Autor: Guo M; Department of Oncology, Jiangsu Cancer Hospital, The Affiliated Cancer Hospital of Nanjing Medical University, Nanjing, Jiangsu, China., Zhao W; Department of Oncology, Jiangsu Cancer Hospital, The Affiliated Cancer Hospital of Nanjing Medical University, Nanjing, Jiangsu, China., Chen Y; Department of Oncology, Jiangsu Cancer Hospital, The Affiliated Cancer Hospital of Nanjing Medical University, Nanjing, Jiangsu, China., Zou D; Department of Oncology, Jiangsu Cancer Hospital, The Affiliated Cancer Hospital of Nanjing Medical University, Nanjing, Jiangsu, China., Peng W, Sha H, Zhou G; Department of Oncology, Jiangsu Cancer Hospital, The Affiliated Cancer Hospital of Nanjing Medical University, Nanjing, Jiangsu, China., Fang Y, Shen B
Jazyk: angličtina
Zdroj: Human vaccines & immunotherapeutics [Hum Vaccin Immunother] 2024 Dec 31; Vol. 20 (1), pp. 2423479. Date of Electronic Publication: 2024 Nov 04.

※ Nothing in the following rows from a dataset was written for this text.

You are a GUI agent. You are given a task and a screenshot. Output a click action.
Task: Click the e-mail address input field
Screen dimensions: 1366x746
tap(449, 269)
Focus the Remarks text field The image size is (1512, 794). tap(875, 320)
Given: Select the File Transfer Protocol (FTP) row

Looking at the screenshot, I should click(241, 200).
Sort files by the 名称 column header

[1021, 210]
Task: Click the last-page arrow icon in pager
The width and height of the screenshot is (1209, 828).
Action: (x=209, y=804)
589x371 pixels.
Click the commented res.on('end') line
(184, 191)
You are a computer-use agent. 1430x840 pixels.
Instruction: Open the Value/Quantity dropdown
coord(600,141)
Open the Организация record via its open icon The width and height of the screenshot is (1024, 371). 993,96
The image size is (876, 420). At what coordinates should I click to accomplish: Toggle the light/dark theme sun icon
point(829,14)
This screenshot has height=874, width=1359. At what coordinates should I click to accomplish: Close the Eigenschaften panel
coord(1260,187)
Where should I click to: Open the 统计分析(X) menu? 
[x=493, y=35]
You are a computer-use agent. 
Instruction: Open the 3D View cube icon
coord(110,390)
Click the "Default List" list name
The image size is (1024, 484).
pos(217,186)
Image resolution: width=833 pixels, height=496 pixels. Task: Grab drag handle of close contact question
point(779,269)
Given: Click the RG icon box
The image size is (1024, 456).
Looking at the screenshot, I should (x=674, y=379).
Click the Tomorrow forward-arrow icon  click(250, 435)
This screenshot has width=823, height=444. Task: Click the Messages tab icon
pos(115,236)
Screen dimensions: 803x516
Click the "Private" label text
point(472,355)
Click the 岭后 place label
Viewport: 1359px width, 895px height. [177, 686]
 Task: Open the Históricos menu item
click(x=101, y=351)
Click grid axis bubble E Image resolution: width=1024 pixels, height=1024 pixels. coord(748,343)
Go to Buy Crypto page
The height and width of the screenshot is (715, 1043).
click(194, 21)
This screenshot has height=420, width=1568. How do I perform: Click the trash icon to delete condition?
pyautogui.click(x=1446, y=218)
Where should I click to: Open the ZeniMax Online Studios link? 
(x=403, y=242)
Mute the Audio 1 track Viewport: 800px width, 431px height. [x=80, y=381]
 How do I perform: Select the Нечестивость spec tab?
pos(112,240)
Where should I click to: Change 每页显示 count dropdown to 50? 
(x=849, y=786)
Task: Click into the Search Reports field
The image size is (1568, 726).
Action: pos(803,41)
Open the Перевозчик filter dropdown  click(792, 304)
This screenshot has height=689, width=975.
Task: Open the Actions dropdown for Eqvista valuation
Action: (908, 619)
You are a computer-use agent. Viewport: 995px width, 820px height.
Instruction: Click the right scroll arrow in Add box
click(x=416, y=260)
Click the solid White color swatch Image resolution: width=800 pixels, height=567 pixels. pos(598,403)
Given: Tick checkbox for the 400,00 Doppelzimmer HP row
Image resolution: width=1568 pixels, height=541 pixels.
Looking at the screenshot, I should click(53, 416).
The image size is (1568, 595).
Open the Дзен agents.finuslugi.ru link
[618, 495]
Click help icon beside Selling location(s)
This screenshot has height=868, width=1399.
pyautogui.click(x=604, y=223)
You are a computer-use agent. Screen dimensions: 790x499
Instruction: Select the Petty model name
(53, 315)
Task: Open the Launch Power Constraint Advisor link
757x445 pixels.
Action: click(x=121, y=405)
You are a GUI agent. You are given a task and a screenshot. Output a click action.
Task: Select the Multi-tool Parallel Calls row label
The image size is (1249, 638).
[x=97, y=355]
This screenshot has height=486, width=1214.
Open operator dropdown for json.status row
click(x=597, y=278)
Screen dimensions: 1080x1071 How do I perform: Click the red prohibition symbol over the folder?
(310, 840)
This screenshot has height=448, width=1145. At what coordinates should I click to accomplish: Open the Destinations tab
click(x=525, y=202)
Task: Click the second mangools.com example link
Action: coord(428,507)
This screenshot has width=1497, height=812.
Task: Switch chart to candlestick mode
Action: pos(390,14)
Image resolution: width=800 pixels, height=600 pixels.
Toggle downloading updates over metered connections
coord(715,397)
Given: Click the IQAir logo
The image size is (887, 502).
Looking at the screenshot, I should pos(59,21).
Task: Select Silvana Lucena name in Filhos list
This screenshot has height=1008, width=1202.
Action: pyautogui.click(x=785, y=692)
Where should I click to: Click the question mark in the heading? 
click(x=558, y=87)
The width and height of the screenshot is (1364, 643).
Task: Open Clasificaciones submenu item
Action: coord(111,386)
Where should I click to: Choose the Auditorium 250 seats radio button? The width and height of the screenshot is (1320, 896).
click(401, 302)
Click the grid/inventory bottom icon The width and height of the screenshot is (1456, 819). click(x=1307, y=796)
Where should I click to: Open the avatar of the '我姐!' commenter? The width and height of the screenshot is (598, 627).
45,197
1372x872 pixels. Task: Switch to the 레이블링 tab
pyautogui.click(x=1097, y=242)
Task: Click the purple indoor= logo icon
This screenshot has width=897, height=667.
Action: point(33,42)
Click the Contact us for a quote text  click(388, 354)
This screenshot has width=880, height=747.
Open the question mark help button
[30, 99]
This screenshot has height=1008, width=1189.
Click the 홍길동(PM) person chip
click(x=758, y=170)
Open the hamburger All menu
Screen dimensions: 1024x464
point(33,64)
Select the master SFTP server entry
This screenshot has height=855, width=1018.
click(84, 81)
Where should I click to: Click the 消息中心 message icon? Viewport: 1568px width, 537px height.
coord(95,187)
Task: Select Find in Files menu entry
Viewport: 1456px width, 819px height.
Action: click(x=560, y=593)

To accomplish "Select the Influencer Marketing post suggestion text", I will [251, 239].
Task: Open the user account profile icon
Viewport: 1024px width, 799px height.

DOI: 10.1080/21645515.2024.2423479
Abstrakt: We aimed to explore the efficacy of rechallenge after first-line immunotherapy in advanced gastric cancer (AGC) and to analyze the factors affecting prognosis based on clinical characteristics. Eighty-five AGC patients who underwent rechallenged after the failure of first-line treatment with immune checkpoint inhibitors (ICIs) were retrospectively collected from July 2019 to December 2022 in Jiangsu Cancer Hospital. Potential factors affecting prognosis were analyzed by univariate and multivariate Cox analysis. Survival analysis was performed by Kaplan-Meier method and Log rank test. Stratified factors included human epidermal growth factor receptor 2 (HER-2) and programmed cell death-ligand 1 combined positive score (PD-L1 CPS). The objective response rate (ORR) was 15.3%, and the disease control rate (DCR) was 74.1%. The median progression-free survival (PFS) was 4.8 months. Results showed that patients in the I + C group had the best response. The ORR was 20.0% VS 8.7% in the I + C group and I + C + AAD group. The DCR was 78.0% VS 65.2%, and the median PFS was 6.7 VS 4.7 months [hazard ratio (HR): 0.55, 95% confidence interval (CI): 0.30-1.00, p  = .022]. The ORR was 20.0% VS 8.3% in the I + C group and I + C + ADC group. The DCR was 78.0% VS 75.0%, and the median PFS was 6.7 VS 4.4 months (HR: 0.59, 95%CI: 0.26-1.30, p  = .112). The median PFS was 4.7 VS 4.4 months in the I + C + AAD group and I + C + ADC group (HR: 1.21, 95%CI: 0.60-2.47, p  = .580). Adverse events (AEs) were found in 34 patients, mainly including leukopenia 9 (10.6%), and neutropenia 8 (9.4%). The incidence of grade 3-4 AEs was 8.2%. There were no drug-related deaths and all AEs were manageable. Rechallenge after first-line immunotherapy showed good survival benefit and acceptable safety in the therapy of AGC. Especially for patients with HER-2-positive and PD-L1 CPS ≥ 1%, rechallenge may be an effective treatment modality.